With the help of funding from a variety of sources, UChicago faculty are engaged in groundbreaking research in fields ranging from education and economics to psychology and physics.
In the 2012 fiscal year (July 1, 2011–June 30, 2012), funding for University of Chicago faculty-led research increased by 6 percent, spurring a wide range of interdisciplinary research. Three quarters of the total $466 million came from federal agencies and the rest from corporations, foundations, and other non-profit organizations.
Faculty typically receive funding through a rigorous grant application process that connects faculty research goals and initiatives with the interests of the funding agencies, according to Elaine Allensworth, the interim executive director of the University of Chicago Consortium on Chicago School Research (CCSR).
“It’s a conversation always with funders in terms of work that we want to do and work that they want to do. Different funding organizations have different things that they want researched,” she said.
CCSR, which is dedicated to informing reform efforts in the Chicago Public Schools, received $1.2 million from the Bill & Melinda Gates Foundation to examine the ways to maximize student success through high school for a project started about a year and a half ago. In a letter describing the mission of their foundation, the Gates highlight the “failures of America’s education system” as one of the key issues of their foundation.
Because of the area-specific nature of its research, CCSR has been able to produce cutting-edge, practical theory that has informed policy in both the Chicago area and in schools nationwide, according to Allensworth.
“A lot of researchers complain that their research just sits on a shelf, but because we work to make it very accessible and usable for policy and practice, it actually does get used, so we are seen nationally as very successful,” she said. “When you are successful, it is easy to get money because people want you to work on their questions.”
The John Templeton Foundation funded research by both economics professor John List’s Science of Philanthropy Initiative and Psychology Professor Howard Nusbaum’s Defining Wisdom Project. List received $4.8 million beginning in October. Nusbaum’s three-year project received $4.9 million beginning last May.
Nusbaum noted that his research aligns with Templeton’s area of interest.
“Sir John Templeton was very interested in wisdom,” Nusbaum said. “He was interested in a number of ideas that had to do with our knowledge of the world and knowledge of ourselves as people, specifically positive attributes of humanity like gratitude, and trust, and generosity, and wisdom.”
One trend in research that can be seen at UChicago, as well as the rest of the academic world, is approaching fundamental questions through interdisciplinary methods.
“The University of Chicago is a good place to study wisdom because we have a lot of people across disciplines who are thoughtful and work together such that we can bring science and humanities and social sciences together to study wisdom in a way that might be relatively unique,” Nusbaum said.
This interdisciplinary approach is seen in the hard sciences as well.
The Kavli Institute for Cosmological Physics, which combines research from astronomy and physics, has received $3 million a year for the last 12 years from the National Science Foundation.
“The Kavli Institute brings together both astronomers and physicists to figure out the big questions: How did the universe begin?

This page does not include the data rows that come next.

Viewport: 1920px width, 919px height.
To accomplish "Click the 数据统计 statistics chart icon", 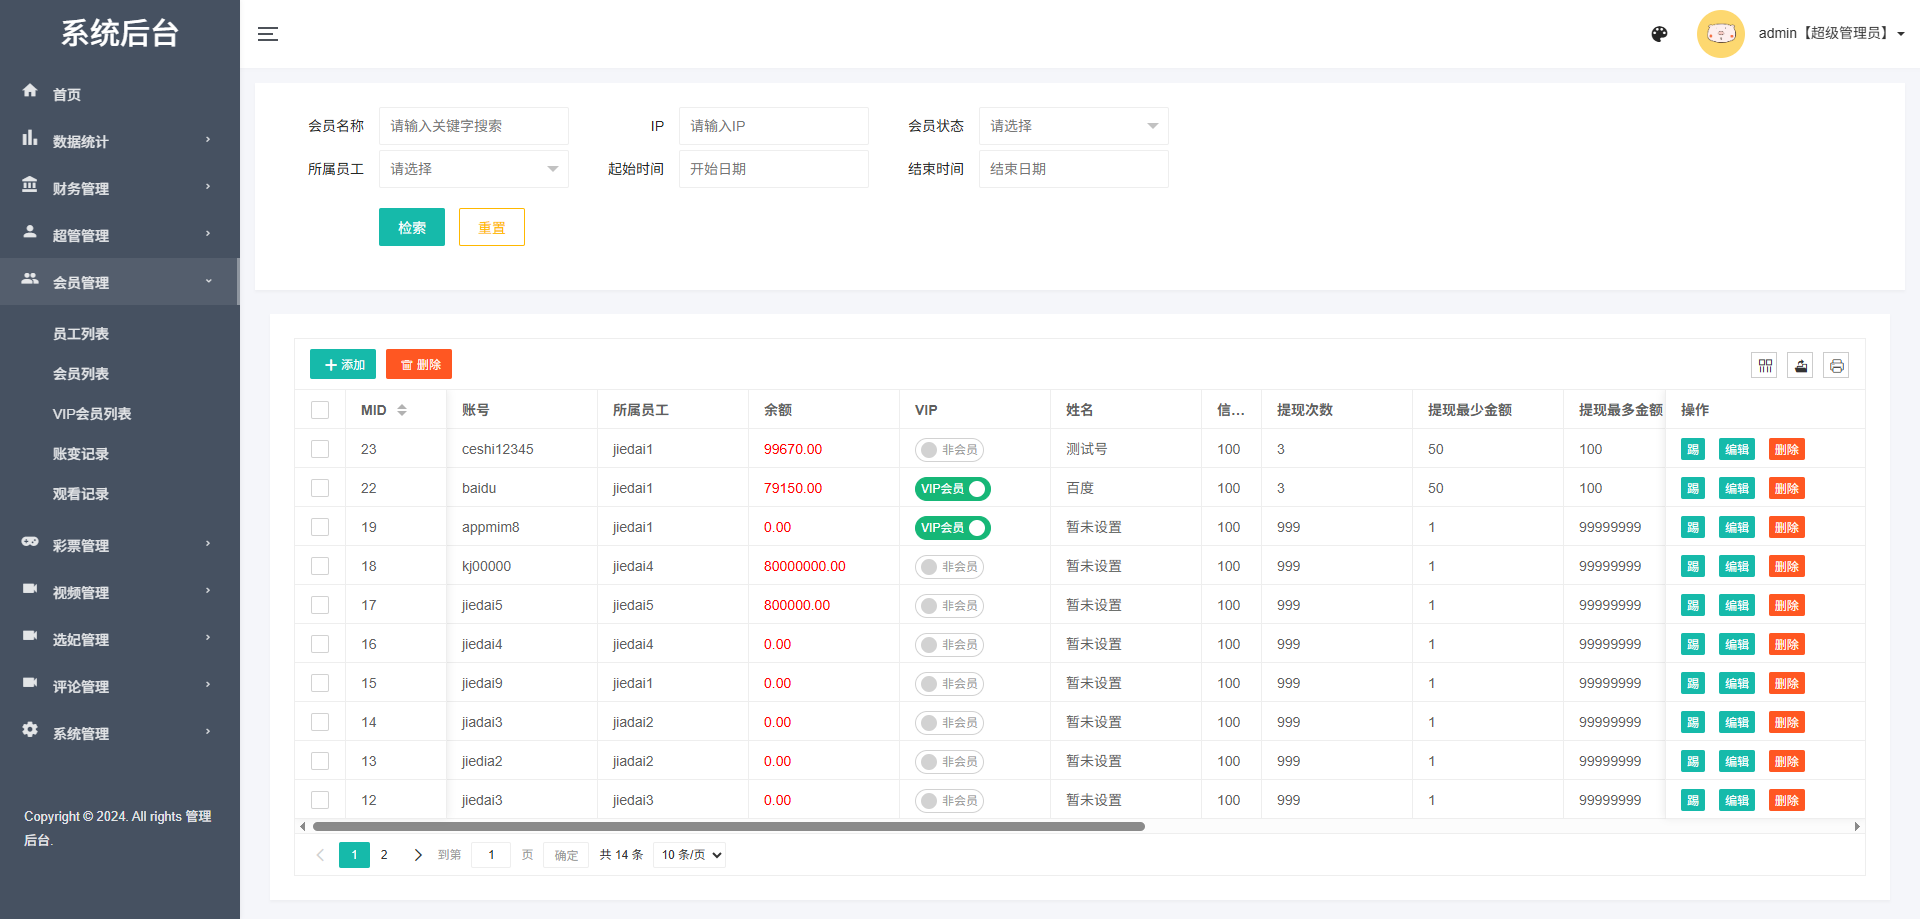I will tap(30, 140).
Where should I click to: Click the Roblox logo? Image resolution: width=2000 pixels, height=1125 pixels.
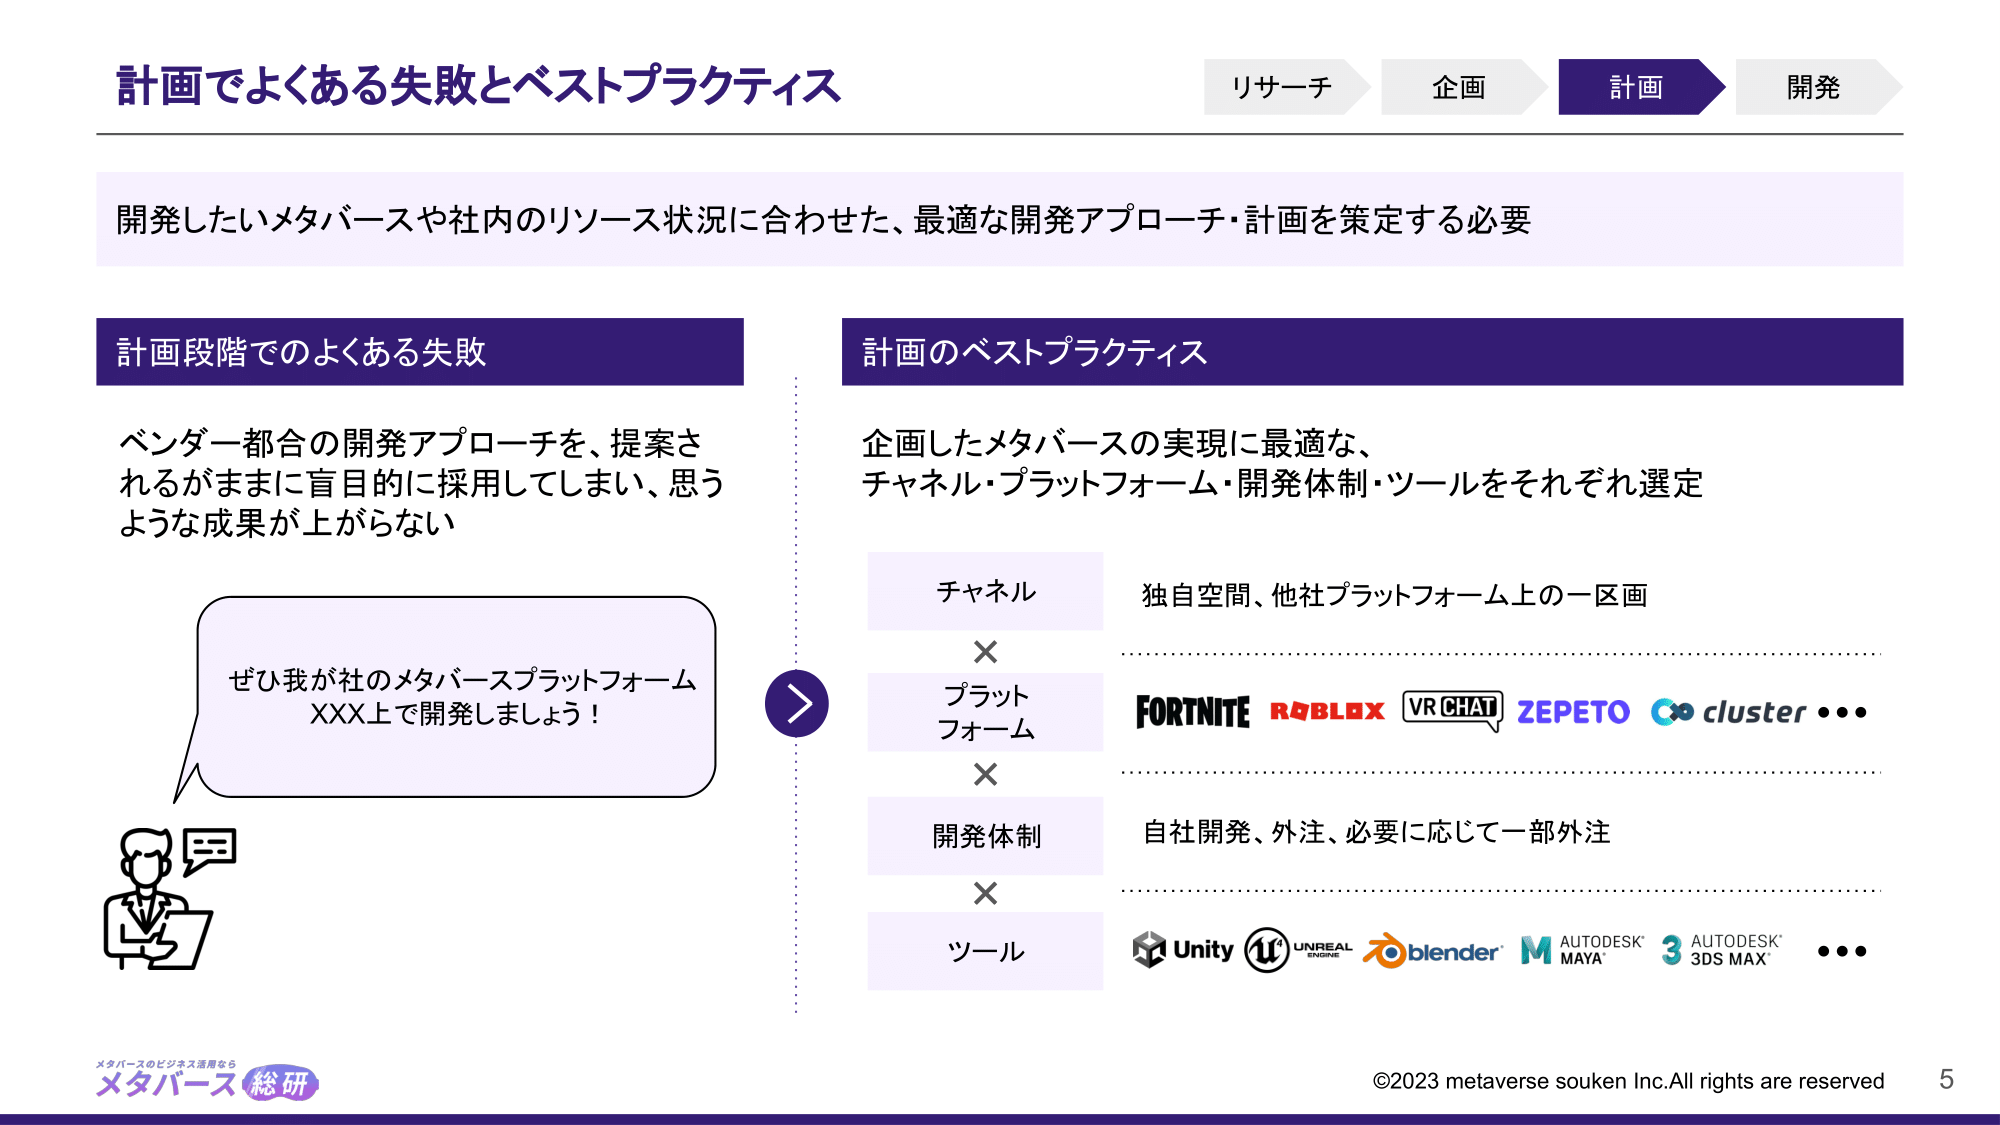[x=1327, y=711]
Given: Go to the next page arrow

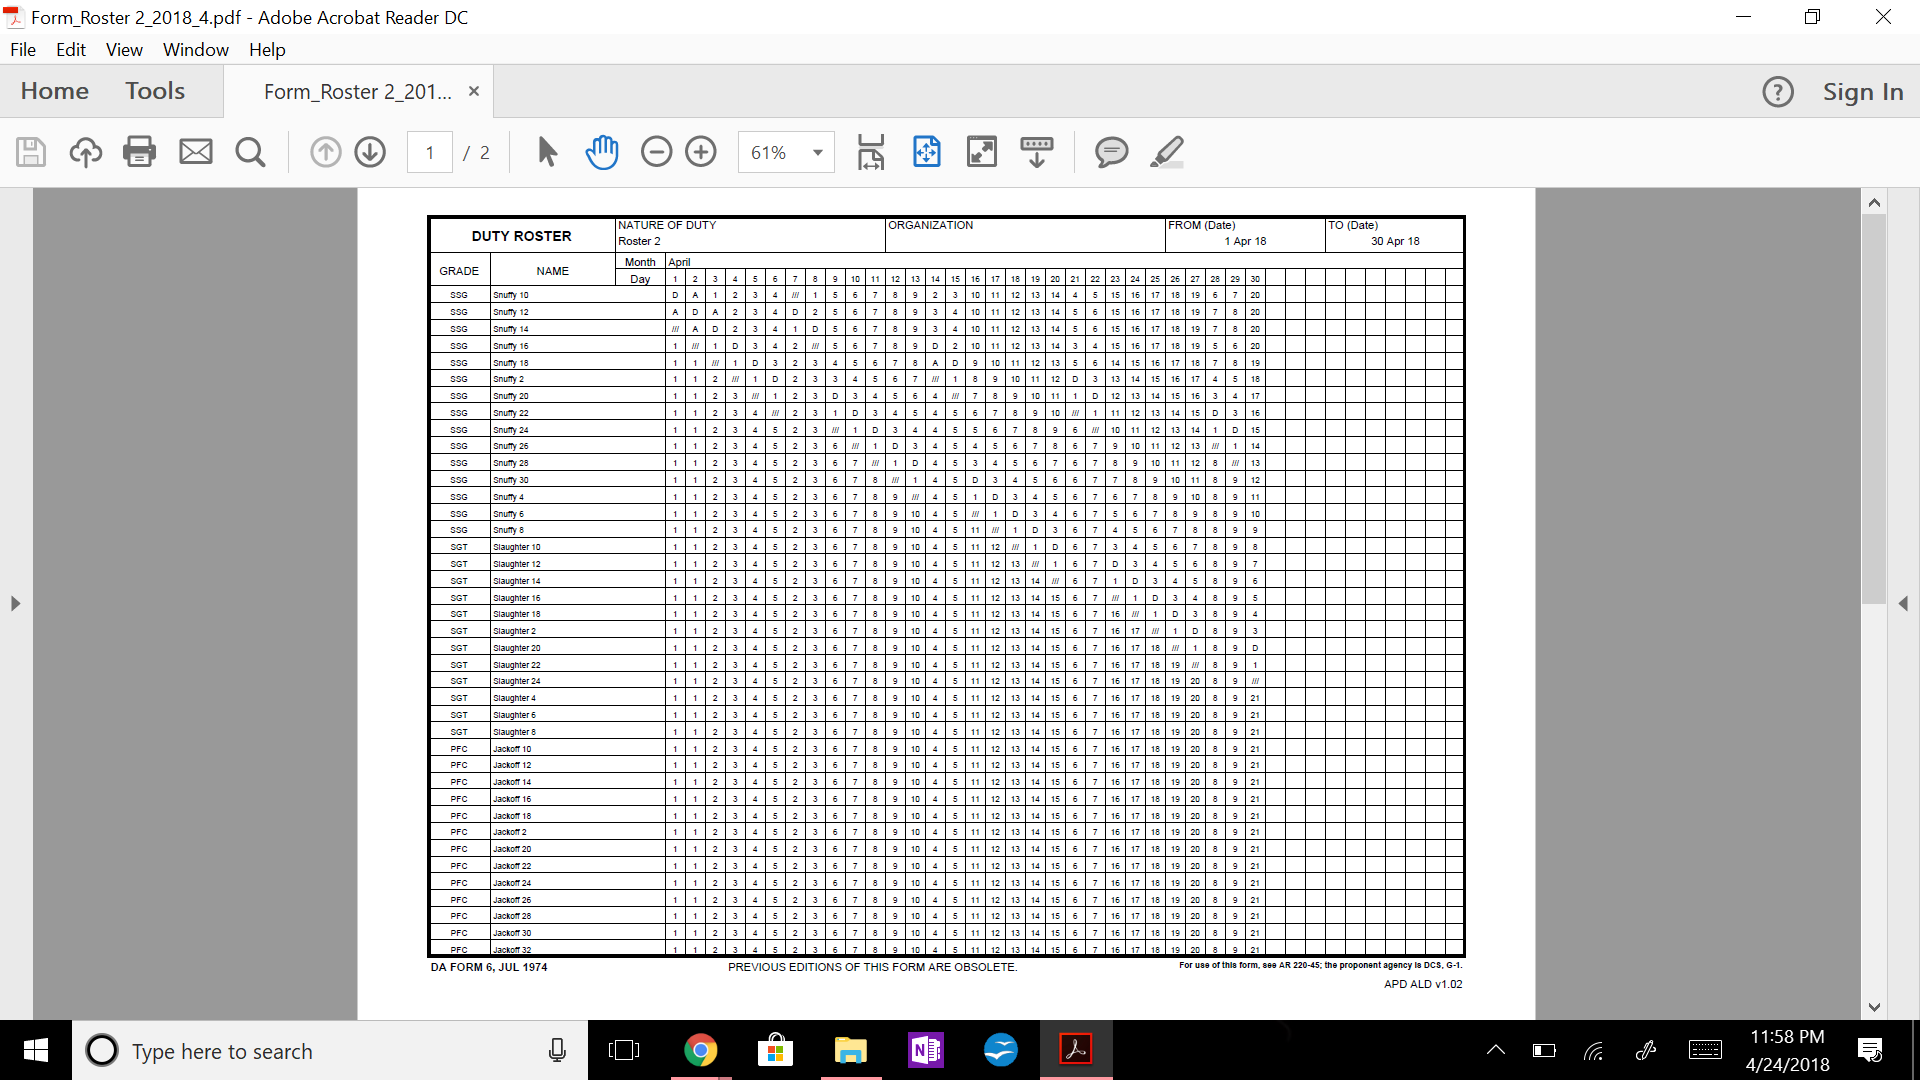Looking at the screenshot, I should pos(370,152).
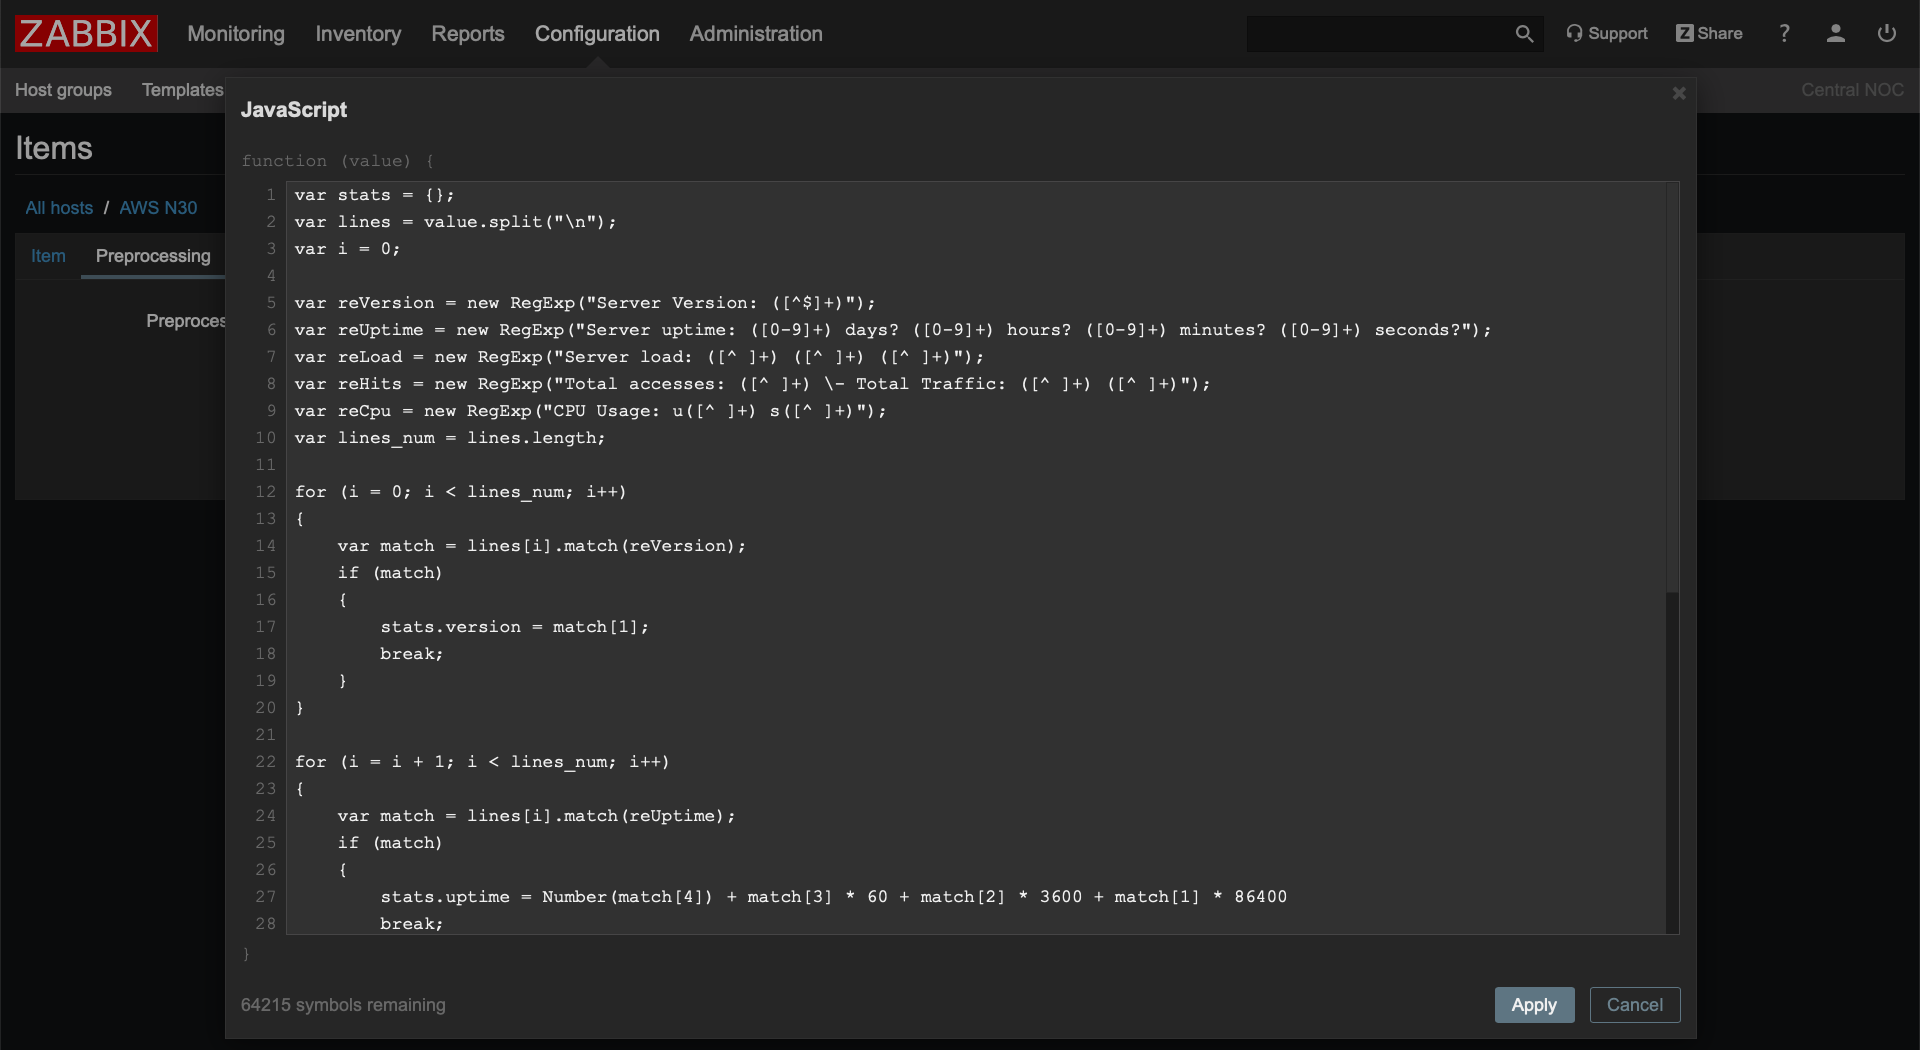This screenshot has height=1050, width=1920.
Task: Open the Monitoring menu
Action: [x=236, y=33]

What is dark matter? What’s dark energy? How are particles unified? What is space and time?” Michael Turner, the current director of the Institute, said.
Allensworth also attested to the benefits of the interdisciplinary approach.
“We have psychologists, economists, sociologists, and people doing policy studies and education,” she said. “All the researchers here learn from each other…so then you get people thinking outside of their disciple in terms of how they approach things.”
Not only are the fundamental questions approached from different perspectives, but the research itself is interrelated and compounding.
“We try to build our studies onto each other, so we are not just doing isolated studies where we look at this fact and that fact, but we are coming to an understanding, a deeper understanding of an issue,” Allensworth said.